Question

Simplify each algebraic expression.$$8(4 y+3)+(-35 y)$$

Answer

**step1** Understanding the expression

The problem asks us to simplify the algebraic expression $$8(4 y+3)+(-35 y)$$. This means we need to combine terms and make the expression as simple as possible. The 'y' represents an unknown quantity, and we need to perform operations on expressions involving 'y'.

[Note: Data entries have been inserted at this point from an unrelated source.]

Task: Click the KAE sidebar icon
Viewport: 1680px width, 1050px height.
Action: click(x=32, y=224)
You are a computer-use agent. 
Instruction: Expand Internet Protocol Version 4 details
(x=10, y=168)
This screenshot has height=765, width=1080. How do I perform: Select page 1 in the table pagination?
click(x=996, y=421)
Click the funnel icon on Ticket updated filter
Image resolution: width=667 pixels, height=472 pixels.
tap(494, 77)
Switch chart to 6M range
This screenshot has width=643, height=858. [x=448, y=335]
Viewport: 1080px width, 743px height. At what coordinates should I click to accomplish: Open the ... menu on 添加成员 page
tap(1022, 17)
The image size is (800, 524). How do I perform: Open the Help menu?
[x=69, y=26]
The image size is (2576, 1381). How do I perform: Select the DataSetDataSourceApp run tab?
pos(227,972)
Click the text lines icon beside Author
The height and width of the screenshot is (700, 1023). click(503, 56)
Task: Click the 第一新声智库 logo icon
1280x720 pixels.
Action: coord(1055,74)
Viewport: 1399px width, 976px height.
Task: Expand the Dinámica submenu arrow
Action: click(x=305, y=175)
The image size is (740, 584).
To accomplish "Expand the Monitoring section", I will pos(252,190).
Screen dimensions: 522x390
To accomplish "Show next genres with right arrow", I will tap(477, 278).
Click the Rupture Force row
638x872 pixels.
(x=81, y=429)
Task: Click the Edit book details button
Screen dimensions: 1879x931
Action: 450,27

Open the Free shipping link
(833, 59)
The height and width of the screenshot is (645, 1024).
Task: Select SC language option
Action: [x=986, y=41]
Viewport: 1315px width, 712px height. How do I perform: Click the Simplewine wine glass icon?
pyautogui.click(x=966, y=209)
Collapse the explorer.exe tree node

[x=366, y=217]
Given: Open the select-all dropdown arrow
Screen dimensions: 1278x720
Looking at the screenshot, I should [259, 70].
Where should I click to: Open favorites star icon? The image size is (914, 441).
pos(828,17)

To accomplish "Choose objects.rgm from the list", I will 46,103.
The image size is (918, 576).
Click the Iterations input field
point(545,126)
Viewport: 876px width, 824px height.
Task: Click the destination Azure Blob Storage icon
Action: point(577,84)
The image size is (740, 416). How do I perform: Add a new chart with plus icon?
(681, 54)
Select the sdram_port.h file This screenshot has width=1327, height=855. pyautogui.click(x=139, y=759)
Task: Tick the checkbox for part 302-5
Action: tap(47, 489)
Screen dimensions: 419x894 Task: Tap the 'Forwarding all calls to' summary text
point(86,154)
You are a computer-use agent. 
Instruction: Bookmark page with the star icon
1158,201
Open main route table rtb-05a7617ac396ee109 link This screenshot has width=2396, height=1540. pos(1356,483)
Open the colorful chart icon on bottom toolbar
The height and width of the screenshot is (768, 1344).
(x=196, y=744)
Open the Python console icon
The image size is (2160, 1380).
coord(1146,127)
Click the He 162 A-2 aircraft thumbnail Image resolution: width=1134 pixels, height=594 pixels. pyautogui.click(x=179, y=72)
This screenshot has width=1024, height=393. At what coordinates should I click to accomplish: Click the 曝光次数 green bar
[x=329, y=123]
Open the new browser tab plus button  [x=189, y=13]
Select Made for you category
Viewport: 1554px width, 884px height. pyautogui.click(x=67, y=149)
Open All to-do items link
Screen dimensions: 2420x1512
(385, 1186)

**step2** Applying the distributive property

First, we look at the part $$8(4 y+3)$$. This means we need to multiply 8 by each term inside the parentheses. We will multiply 8 by $$4y$$ and 8 by 3.
$$8 \times 4y = 32y$$
$$8 \times 3 = 24$$
So, $$8(4 y+3)$$ becomes $$32y + 24$$.

**step3** Rewriting the expression

Now, we substitute the simplified part back into the original expression:
$$(32y + 24) + (-35y)$$
Adding a negative number is the same as subtracting that number, so this can be written as:
$$32y + 24 - 35y$$

**step4** Combining like terms

Next, we need to combine the terms that have 'y' in them. These are $$32y$$ and $$-35y$$. We can rearrange the terms to group them together:
$$32y - 35y + 24$$
Now, we perform the subtraction for the 'y' terms:
$$32 - 35 = -3$$
So, $$32y - 35y$$ becomes $$-3y$$.

**step5** Writing the simplified expression

After combining the like terms, the expression becomes:
$$-3y + 24$$
This is the simplified form of the given algebraic expression.